As another example, for an open two-phase system that involves only electrical work, we would write
$$dU=\left(\frac{\partial U}{\partial S}\right)_{Q,N_1,N_2}dS+\left(\frac{\partial U}{\partial Q}\right)_{S,N_1,N_2}dQ+\left(\frac{\partial U}{\partial N_1}\right)_{S,Q,N_2}dN_1+\left(\frac{\partial U}{\partial N_2}\right)_{S,Q,N_1}dN_2,$$
where $Q$ is charge and $N_1$ and $N_2$ are the amounts of the two phases. Now there are four natural variables, namely, $S$, $Q$, $N_1$, and $N_2$, because we could heat the system, do electrical work, add phase 1, or add phase 2. Defining some more intensive variables, we could rewrite that expression as
$$dU=T\,dS+E\,dQ+\mu_1\,dN_1+\mu_2\,dN_2,$$
where $E$ is the electric field and $\mu$ is the chemical potential.

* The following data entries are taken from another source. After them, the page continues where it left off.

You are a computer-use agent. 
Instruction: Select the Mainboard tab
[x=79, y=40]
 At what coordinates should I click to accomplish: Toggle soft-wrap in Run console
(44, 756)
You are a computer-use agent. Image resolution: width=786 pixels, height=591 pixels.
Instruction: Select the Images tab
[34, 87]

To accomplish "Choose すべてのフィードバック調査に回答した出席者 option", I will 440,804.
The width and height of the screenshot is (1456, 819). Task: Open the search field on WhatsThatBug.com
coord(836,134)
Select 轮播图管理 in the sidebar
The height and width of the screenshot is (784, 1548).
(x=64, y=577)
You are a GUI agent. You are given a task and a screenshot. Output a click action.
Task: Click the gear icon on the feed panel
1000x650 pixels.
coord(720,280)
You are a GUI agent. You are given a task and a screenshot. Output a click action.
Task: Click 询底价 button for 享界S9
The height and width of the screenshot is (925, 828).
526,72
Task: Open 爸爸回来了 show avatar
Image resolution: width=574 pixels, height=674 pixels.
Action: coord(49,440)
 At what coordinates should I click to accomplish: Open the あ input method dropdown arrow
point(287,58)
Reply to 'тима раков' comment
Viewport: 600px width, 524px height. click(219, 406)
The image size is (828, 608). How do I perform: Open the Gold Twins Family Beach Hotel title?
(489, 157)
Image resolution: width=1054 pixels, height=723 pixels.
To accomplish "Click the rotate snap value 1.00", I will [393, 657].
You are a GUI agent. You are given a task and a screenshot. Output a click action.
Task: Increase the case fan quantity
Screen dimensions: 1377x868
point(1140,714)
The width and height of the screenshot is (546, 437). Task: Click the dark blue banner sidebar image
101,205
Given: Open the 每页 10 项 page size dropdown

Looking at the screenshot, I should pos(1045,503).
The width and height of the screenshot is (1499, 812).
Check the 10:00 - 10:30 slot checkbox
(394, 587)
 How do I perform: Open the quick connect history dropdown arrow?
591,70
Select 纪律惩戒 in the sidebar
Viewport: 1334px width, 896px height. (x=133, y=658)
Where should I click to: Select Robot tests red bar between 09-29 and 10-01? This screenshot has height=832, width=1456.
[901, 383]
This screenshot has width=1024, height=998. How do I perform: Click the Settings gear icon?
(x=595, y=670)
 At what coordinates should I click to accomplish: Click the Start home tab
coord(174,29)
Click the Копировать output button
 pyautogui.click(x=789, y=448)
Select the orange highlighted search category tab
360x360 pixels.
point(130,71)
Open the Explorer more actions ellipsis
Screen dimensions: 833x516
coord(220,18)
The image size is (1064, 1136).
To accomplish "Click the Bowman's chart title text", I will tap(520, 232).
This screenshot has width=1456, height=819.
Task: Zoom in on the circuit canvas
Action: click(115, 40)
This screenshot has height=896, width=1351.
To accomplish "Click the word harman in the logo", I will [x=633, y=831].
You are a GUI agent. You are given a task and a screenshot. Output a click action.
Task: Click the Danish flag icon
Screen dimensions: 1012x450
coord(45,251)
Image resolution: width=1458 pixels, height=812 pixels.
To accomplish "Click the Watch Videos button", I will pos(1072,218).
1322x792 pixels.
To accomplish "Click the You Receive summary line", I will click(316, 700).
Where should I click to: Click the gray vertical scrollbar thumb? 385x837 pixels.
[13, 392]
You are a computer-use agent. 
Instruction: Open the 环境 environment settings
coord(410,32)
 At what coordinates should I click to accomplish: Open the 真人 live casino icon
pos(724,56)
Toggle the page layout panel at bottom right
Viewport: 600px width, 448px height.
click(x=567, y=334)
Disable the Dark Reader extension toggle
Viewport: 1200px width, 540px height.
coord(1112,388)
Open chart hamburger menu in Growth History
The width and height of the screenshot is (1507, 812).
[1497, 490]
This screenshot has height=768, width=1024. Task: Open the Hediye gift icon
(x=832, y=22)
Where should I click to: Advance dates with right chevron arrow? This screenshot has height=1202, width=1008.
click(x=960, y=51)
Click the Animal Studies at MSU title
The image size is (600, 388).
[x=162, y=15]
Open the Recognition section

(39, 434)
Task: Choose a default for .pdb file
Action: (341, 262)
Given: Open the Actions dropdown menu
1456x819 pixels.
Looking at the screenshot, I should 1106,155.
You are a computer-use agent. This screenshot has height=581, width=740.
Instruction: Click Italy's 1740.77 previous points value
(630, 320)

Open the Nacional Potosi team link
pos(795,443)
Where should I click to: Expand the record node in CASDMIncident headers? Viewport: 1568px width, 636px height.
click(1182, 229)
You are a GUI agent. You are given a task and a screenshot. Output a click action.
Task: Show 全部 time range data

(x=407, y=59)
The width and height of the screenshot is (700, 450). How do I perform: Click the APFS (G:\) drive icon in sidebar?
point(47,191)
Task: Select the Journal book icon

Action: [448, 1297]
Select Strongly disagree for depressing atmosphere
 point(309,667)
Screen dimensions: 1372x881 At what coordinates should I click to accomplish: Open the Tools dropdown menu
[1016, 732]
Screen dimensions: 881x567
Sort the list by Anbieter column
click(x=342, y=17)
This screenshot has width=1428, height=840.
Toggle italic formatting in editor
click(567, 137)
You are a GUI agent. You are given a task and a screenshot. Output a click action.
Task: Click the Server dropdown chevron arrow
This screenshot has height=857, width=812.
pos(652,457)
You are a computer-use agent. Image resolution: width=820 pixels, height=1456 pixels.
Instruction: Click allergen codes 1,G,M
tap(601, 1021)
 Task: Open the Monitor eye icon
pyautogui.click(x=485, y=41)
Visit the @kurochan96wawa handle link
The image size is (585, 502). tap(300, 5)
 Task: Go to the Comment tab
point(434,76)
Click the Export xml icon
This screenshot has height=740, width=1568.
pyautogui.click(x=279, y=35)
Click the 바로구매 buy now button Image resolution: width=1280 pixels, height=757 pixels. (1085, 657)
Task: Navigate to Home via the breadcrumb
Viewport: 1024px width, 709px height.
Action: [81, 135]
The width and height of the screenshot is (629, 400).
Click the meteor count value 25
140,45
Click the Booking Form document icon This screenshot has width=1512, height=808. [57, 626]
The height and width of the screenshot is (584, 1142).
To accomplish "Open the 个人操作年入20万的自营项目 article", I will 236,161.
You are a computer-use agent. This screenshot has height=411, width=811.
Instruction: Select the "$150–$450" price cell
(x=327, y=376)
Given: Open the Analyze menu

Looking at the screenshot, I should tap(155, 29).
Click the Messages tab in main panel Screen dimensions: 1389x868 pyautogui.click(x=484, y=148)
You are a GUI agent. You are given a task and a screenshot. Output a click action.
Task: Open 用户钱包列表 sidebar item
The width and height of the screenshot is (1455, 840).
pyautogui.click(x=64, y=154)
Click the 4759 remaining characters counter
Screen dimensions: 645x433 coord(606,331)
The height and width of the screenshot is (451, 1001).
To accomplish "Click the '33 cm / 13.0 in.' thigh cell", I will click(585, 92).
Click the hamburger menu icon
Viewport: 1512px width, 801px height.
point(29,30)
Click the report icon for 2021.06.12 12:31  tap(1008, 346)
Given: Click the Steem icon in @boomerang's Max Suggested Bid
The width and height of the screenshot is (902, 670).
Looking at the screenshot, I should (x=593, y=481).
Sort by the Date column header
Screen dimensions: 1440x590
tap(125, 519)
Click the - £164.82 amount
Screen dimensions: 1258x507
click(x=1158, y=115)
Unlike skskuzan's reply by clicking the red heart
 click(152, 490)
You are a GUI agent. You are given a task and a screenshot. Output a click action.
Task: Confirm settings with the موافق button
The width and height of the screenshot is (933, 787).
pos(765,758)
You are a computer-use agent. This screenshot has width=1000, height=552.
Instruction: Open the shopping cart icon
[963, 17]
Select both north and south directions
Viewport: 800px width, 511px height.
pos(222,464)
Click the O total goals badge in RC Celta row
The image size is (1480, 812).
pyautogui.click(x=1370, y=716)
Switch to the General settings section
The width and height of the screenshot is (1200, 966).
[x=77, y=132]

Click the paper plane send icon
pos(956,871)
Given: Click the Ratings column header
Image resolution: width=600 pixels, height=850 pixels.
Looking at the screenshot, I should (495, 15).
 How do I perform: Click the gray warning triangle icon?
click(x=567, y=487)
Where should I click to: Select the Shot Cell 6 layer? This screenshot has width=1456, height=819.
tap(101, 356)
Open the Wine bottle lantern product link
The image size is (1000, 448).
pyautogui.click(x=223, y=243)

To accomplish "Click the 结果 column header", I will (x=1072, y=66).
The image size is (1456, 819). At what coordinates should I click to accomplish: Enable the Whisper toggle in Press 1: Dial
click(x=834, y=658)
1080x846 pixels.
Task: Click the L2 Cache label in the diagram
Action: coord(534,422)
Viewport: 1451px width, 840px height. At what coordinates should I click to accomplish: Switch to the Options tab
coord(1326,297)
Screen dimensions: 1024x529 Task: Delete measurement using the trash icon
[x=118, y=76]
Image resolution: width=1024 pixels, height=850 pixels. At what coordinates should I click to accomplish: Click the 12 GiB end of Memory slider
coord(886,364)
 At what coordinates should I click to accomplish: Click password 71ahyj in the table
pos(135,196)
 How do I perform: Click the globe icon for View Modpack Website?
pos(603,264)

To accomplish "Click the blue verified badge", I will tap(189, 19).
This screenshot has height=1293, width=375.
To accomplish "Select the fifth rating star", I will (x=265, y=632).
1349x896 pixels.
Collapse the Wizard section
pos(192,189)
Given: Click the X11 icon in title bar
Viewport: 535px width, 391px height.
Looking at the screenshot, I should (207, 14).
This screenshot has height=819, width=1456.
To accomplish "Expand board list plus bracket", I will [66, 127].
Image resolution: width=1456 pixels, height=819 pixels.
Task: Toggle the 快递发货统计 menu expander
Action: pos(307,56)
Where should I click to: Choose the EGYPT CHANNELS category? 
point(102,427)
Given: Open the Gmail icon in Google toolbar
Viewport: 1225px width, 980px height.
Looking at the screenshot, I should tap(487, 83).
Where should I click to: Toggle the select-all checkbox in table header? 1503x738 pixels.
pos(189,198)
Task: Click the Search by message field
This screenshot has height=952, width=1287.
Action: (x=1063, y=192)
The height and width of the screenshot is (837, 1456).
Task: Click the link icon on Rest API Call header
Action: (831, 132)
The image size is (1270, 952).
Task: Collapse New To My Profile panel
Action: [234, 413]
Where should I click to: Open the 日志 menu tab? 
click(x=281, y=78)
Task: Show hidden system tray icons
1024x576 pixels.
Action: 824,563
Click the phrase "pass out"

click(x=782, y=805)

More generally, the number of natural variables is $m+n+1$ when the fundamental relation is
$$dU=T\,dS+\sum_{i=1}^mF_i\,dq_i+\sum_{j=1}^n\mu_jN_j,$$
where $F_i$ and $q_i$ are a set of $m$ generalized forces $F$ and generalized displacements $q$, corresponding to $m$ types of work, and where there are $n$ phases.